Конечно, культура строится на подавлении инстинктов, но культуру нельзя отождествлять с полнотой бытия, а современные культурологи семиотической школы провозглашают именно это: нет бытия вне культуры, вне языка. Это современный гностицизм, в психологической основе которого — нелюбовь к бытию, неприятие мира, бессознательное стремление с ним покончить. Надо ли говорить, что такая установка может быть опасной?
Верховный жрец современной философии Жак Деррида однажды написал работу, в которой доказывал, что ядерный Апокалипсис — литературная иллюзия. Самая его возможность — факт языка, вербального обмена.

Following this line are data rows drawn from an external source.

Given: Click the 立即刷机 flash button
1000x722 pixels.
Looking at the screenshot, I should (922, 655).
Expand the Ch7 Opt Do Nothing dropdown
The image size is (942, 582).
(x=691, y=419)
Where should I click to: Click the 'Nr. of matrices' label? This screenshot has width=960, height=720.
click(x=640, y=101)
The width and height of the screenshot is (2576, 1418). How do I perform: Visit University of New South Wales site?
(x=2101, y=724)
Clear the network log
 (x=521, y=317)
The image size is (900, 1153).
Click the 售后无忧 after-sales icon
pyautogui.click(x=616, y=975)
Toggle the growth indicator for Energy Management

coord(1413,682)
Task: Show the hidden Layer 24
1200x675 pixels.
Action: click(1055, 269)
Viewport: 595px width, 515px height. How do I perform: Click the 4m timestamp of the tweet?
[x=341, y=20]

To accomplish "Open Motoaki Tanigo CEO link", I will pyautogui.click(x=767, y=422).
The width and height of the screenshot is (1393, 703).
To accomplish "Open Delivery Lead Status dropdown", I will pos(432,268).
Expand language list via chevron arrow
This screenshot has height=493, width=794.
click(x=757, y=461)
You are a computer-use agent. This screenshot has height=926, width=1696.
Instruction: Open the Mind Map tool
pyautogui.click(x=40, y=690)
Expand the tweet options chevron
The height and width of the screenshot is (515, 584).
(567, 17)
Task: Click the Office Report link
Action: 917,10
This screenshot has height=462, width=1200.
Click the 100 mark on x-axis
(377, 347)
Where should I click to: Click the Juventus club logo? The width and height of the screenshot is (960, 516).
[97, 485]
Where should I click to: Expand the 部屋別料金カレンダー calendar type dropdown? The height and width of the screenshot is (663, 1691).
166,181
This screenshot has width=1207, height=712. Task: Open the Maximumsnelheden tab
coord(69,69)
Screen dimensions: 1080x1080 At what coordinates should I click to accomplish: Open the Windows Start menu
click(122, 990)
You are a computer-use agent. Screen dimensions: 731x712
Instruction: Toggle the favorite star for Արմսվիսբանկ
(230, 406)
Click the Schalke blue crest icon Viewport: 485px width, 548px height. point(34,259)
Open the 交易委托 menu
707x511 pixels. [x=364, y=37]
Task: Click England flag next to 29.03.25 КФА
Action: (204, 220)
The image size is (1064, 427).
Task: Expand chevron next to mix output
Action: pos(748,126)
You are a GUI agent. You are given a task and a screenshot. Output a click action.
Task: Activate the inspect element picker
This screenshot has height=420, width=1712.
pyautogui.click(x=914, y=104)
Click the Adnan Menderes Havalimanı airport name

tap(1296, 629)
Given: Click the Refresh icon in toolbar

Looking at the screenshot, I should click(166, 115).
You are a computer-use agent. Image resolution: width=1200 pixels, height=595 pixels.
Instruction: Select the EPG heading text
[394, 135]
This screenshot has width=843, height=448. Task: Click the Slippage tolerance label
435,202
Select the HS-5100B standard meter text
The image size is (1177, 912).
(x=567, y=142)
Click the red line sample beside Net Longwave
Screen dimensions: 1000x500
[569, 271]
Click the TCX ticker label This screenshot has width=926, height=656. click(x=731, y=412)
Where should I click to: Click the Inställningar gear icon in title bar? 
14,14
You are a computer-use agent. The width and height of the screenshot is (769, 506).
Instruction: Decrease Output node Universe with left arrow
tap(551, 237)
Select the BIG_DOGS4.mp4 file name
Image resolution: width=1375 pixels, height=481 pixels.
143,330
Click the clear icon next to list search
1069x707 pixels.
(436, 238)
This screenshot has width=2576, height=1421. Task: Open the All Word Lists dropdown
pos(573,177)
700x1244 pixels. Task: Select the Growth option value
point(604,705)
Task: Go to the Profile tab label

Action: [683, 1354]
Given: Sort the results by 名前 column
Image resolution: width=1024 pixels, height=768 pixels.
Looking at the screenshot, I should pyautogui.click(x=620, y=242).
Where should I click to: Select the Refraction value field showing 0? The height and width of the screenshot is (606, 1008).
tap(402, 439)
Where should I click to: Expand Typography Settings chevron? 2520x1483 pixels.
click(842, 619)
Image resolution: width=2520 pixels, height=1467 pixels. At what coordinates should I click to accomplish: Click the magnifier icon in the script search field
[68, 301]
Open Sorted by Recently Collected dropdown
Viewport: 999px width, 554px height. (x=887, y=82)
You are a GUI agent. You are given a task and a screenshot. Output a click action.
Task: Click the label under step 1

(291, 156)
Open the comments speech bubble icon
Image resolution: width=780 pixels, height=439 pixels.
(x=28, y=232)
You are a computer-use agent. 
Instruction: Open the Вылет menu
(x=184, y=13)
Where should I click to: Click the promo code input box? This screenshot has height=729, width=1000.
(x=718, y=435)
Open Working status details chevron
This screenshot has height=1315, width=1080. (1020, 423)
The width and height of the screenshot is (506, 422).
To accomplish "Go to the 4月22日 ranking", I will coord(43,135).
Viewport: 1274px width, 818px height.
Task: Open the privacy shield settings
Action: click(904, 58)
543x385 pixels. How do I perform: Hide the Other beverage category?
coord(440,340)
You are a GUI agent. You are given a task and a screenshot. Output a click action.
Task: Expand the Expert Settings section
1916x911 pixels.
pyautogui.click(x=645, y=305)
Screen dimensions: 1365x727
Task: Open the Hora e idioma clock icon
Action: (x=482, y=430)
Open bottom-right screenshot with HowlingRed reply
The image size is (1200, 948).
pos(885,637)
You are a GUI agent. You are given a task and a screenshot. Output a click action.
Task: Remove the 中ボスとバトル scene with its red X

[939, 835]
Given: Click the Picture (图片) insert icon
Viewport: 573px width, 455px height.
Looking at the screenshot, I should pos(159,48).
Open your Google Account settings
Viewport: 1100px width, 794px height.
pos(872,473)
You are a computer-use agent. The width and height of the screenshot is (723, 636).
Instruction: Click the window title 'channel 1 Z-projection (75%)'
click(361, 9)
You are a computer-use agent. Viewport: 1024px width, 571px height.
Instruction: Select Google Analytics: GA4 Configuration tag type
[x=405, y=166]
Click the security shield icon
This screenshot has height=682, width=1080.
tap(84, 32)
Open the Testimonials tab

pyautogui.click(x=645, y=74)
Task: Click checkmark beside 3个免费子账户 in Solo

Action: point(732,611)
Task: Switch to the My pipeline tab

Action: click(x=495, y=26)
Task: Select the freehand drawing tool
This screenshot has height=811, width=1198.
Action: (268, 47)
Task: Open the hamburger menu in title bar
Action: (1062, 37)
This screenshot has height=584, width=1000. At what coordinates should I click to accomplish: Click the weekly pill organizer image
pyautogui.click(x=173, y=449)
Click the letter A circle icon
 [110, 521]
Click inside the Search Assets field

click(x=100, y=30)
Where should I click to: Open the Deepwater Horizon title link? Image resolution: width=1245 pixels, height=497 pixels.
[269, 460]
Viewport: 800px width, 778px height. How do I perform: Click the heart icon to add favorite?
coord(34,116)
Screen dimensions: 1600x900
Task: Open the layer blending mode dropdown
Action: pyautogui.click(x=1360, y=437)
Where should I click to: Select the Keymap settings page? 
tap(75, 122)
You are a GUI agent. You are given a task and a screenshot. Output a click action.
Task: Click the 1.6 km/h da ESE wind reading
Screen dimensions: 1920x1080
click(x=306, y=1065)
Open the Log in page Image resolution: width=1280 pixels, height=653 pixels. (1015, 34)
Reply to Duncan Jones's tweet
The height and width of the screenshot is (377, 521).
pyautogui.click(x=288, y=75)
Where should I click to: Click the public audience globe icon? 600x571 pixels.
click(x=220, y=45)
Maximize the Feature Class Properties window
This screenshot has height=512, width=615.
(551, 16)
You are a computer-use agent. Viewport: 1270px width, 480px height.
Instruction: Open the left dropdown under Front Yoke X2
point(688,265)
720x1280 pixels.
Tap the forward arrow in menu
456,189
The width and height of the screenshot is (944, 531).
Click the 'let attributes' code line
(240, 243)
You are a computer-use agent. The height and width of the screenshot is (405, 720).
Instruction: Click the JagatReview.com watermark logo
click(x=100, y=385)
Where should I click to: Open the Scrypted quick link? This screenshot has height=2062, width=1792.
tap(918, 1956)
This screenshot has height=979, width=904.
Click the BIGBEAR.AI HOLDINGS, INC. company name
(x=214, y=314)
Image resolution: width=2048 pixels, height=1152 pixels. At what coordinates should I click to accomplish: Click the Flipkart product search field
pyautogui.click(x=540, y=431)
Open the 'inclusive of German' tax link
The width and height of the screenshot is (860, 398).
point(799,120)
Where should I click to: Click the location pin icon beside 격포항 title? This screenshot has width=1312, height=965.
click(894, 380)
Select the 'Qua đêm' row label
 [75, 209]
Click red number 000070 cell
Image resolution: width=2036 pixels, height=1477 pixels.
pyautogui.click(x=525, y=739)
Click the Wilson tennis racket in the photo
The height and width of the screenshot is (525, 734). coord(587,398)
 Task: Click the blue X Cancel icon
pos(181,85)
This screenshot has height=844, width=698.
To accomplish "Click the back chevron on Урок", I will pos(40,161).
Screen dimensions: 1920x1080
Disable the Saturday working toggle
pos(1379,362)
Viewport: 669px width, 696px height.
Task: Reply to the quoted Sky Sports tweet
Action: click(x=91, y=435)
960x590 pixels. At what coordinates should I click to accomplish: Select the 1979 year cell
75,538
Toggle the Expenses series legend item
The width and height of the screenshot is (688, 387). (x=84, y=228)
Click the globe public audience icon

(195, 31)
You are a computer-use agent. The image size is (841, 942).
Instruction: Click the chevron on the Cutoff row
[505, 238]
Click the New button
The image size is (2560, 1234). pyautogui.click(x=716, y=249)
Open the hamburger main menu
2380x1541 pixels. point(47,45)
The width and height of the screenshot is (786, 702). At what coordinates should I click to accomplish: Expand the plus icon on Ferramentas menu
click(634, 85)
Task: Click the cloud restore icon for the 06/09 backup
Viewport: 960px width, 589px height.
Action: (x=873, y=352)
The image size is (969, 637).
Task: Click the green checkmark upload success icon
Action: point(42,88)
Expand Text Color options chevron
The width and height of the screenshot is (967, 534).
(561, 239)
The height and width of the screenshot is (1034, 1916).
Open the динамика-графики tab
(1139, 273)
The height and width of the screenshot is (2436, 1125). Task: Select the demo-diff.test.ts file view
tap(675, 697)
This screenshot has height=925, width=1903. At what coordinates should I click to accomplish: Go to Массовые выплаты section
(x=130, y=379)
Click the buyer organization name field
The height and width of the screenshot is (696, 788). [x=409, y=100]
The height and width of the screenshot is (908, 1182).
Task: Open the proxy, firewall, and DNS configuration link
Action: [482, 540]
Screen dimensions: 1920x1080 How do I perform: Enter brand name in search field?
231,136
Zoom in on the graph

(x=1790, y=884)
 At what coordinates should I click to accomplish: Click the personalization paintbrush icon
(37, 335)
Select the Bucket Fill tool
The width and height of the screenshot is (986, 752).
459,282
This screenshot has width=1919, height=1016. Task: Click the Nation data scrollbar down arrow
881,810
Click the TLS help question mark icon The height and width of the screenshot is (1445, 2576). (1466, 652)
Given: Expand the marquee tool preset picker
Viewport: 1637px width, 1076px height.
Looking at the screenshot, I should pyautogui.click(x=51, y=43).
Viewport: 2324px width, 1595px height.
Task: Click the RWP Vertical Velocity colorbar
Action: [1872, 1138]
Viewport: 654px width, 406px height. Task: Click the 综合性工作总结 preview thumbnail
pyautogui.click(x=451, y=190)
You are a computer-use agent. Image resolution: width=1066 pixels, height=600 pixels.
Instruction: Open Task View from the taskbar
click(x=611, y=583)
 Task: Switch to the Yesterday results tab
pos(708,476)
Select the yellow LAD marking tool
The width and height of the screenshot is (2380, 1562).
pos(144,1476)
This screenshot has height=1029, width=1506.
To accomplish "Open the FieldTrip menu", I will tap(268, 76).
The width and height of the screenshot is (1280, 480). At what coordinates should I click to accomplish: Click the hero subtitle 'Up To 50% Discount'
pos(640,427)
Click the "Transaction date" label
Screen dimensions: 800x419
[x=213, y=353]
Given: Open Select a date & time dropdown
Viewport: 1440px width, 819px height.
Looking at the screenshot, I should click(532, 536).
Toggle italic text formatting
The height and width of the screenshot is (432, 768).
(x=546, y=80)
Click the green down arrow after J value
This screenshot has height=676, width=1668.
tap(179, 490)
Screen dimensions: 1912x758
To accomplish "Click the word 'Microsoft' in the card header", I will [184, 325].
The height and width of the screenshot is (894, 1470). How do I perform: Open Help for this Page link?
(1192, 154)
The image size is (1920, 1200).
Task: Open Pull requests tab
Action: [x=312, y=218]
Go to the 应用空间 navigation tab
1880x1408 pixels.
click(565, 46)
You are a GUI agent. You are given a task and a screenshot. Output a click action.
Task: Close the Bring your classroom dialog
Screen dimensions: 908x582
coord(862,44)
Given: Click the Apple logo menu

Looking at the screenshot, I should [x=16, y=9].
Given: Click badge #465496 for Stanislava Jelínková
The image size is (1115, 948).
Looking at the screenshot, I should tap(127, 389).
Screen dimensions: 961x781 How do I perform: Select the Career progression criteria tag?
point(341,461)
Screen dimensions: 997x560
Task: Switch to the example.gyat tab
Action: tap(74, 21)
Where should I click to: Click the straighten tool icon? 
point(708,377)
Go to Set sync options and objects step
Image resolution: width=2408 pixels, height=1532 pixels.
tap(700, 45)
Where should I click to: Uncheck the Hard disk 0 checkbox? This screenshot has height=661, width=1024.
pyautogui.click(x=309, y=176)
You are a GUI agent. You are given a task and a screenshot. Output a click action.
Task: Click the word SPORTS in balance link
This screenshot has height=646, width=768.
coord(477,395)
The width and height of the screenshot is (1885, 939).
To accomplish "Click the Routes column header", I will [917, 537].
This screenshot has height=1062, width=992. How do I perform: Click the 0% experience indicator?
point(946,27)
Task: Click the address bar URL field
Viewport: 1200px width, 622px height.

То есть пока мы говорим о ядерной гибели, ее нет (поэтому мы еще и говорим), а если эта гибель произойдет, то говорить уже будет не о чем и некому, следовательно, ее нет и быть не может. Трудно найти более впечатляющий пример отождествления бытия, существования, жизни с их литературными манифестациями.
Это сильно напоминает известное рассуждение Эпикура о смерти. На месте московских учеников Дерриды я бы перевел мэтру стихи Мандельштама: «Неужели я настоящий / И действительно смерть придет?»
Однажды у Ю. М. Лотмана я прочитал статью под названием «О редукции и развертывании знаковых систем (К проблеме „фрейдизм и семиотическая культурология“)». Там была сделана попытка опровергнуть психоанализ при помощи сказки о Красной Шапочке. Почтенный автор утверждал, что эдипов комплекс — вражда ребенка к родителю противоположного пола — иллюзия, проистекающая из бедности детского языка. Услышав эту сказку, он легко отождествит себя с Красной Шапочкой, бабушку с мамой, а на роль волка выберет отца, потому что выбирать ему больше не из чего. Значит, вражды к отцу нет, а есть только ограниченность детского опыта, бедность знаковой системы. Статья занимает примерно шесть страниц, большого, правда, формата. Мне не кажется, что этого достаточно для дискредитации одного из величайших открытий человеческого разума. Это напоминает пятиминутный психоанализ Лакана. Но я знаю, к чему у меня прицепился бы семиотик: к словам о человеческом разуме. Он бы сказал, что разум только собственные структуры и открывает. Собственно, это и сказал Ю. М. Лотман о психоанализе в упомянутой статье: Фрейд вложил в психику ребенка собственный опыт. Вопрос: откуда этот опыт взялся у самого Фрейда?